> [Exercise data]

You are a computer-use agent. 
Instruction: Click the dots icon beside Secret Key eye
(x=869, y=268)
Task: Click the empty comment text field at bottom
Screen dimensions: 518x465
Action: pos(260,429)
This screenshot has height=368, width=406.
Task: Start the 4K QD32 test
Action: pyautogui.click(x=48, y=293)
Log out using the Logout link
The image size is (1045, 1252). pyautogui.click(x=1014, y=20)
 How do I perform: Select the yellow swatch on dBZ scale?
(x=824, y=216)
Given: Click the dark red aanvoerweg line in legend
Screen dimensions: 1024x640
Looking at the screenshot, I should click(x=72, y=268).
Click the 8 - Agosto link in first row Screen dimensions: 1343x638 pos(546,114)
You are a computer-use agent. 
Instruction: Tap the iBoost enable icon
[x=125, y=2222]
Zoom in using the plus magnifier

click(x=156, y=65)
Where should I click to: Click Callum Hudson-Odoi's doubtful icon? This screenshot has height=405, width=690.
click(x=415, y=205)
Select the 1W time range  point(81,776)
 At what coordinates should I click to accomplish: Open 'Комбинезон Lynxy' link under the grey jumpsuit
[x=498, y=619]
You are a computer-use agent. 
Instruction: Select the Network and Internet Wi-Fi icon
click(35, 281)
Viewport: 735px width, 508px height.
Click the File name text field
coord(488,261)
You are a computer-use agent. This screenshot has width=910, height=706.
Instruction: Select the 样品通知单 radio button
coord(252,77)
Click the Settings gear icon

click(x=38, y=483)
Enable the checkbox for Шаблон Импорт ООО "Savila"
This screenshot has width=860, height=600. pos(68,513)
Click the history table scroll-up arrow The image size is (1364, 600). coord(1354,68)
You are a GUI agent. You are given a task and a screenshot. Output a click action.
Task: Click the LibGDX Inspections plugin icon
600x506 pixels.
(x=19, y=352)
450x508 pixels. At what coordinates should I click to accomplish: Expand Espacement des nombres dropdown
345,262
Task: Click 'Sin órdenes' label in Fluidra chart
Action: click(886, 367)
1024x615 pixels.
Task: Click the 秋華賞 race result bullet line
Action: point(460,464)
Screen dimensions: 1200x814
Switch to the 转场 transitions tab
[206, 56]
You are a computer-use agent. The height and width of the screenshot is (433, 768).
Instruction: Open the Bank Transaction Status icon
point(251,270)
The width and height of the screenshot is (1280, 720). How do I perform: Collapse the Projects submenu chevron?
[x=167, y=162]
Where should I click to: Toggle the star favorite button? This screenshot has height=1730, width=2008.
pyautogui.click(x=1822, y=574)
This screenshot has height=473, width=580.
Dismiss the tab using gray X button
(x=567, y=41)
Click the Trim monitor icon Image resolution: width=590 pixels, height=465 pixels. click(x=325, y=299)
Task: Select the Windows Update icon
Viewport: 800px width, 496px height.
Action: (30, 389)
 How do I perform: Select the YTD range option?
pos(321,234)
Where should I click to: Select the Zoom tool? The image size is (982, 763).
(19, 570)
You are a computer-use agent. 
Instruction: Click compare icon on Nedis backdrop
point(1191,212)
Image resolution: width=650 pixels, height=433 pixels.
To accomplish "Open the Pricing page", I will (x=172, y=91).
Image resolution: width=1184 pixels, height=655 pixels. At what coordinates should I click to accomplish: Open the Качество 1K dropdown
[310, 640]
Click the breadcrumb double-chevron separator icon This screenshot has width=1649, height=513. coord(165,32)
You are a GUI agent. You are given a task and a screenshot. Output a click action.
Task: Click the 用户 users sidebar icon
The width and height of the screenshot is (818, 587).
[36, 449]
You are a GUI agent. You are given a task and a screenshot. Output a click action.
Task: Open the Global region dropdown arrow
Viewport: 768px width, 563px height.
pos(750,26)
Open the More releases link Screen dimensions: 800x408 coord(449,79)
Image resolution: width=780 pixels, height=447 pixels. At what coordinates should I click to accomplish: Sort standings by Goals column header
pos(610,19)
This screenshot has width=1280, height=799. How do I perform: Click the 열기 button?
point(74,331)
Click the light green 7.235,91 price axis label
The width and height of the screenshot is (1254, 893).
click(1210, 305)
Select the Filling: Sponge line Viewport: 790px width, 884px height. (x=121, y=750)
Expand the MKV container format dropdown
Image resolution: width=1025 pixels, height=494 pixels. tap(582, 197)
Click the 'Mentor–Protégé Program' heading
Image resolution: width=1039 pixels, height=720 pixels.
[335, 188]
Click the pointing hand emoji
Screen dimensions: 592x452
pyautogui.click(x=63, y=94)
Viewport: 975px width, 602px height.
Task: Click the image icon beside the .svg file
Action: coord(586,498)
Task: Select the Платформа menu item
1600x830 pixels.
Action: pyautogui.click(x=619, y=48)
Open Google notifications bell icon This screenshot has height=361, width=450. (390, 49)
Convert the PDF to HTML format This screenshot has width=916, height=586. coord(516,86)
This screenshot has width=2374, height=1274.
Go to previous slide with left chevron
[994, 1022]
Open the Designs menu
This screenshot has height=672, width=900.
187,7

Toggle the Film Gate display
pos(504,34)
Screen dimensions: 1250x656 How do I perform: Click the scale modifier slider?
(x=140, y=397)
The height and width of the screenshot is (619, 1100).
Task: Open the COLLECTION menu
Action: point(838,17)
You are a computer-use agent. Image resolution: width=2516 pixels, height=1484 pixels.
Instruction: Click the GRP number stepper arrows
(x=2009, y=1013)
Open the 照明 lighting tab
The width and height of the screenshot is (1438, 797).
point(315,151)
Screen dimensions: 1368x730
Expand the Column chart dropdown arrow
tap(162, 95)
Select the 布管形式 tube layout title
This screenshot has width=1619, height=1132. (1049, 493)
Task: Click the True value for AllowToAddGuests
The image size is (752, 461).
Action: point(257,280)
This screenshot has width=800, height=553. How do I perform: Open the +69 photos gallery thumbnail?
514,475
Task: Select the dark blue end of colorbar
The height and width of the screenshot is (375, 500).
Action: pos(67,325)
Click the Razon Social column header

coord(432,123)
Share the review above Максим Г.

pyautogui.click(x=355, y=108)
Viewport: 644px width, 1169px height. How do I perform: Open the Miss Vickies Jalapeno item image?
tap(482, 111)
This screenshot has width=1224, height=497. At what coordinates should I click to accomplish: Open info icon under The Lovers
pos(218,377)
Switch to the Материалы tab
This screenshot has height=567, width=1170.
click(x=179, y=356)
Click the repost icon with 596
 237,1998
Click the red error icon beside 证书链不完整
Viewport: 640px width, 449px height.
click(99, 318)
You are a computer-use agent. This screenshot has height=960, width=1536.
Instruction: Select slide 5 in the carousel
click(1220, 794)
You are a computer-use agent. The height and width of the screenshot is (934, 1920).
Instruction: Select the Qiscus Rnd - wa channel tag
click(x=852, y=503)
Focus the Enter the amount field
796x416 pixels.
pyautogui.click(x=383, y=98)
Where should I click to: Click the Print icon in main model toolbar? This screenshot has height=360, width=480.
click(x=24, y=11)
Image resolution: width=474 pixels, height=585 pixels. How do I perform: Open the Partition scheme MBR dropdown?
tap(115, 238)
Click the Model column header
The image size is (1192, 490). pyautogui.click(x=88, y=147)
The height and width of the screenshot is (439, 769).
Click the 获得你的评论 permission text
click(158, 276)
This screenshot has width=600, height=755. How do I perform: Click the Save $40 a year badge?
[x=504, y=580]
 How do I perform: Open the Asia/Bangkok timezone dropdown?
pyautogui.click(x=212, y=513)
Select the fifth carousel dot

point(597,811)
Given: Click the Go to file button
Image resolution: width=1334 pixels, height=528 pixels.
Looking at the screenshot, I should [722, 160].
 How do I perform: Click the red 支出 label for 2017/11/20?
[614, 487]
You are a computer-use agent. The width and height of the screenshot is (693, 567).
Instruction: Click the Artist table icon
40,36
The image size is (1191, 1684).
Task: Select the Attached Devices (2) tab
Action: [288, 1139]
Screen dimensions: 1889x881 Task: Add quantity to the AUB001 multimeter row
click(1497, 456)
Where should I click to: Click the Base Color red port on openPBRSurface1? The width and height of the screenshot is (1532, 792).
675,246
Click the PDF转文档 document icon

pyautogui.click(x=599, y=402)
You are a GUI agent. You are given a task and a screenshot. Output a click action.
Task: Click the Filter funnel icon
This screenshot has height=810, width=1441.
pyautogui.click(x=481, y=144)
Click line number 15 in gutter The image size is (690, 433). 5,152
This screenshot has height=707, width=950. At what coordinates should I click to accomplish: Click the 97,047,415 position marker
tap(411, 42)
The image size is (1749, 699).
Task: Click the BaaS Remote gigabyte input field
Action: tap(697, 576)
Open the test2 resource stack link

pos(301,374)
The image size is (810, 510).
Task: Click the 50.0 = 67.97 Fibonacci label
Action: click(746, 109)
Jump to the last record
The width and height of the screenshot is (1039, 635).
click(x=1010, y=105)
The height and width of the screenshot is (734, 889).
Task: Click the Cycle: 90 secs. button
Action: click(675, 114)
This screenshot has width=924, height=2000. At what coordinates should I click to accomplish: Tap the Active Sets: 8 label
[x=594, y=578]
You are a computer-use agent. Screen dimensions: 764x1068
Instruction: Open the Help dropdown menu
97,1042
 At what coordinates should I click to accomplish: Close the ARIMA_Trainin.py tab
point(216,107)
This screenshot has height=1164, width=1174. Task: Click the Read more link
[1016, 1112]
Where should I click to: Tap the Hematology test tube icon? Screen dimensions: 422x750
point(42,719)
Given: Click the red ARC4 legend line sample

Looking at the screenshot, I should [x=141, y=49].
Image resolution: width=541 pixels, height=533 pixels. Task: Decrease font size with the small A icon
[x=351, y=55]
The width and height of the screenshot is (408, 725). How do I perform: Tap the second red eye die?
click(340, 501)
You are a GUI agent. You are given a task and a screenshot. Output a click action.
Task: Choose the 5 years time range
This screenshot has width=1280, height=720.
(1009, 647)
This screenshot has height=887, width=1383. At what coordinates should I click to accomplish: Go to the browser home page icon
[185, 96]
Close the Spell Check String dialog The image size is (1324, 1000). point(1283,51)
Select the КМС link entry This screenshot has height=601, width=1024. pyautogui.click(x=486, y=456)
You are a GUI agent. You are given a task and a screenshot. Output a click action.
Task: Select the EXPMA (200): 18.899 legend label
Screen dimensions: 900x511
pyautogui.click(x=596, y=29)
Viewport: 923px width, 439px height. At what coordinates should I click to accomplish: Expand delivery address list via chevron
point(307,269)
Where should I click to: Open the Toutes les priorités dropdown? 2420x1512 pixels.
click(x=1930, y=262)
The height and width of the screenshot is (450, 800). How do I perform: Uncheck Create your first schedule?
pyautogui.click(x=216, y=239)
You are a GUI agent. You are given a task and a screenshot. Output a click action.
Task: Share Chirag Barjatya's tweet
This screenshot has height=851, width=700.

> [Required work] Extract, from the material above, each line holding the word "computer".

> [Problem solution]
You are a computer-use agent. 
You are a computer-use agent. 
You are a computer-use agent. 
You are a computer-use agent. This screenshot has width=910, height=706.
You are a computer-use agent. The height and width of the screenshot is (433, 768).
You are a computer-use agent. 
You are a computer-use agent. Image resolution: width=2516 pixels, height=1484 pixels.
You are a computer-use agent. This screenshot has height=960, width=1536.
You are a computer-use agent. The height and width of the screenshot is (934, 1920).
You are a computer-use agent. The width and height of the screenshot is (693, 567).
You are a computer-use agent. Screen dimensions: 764x1068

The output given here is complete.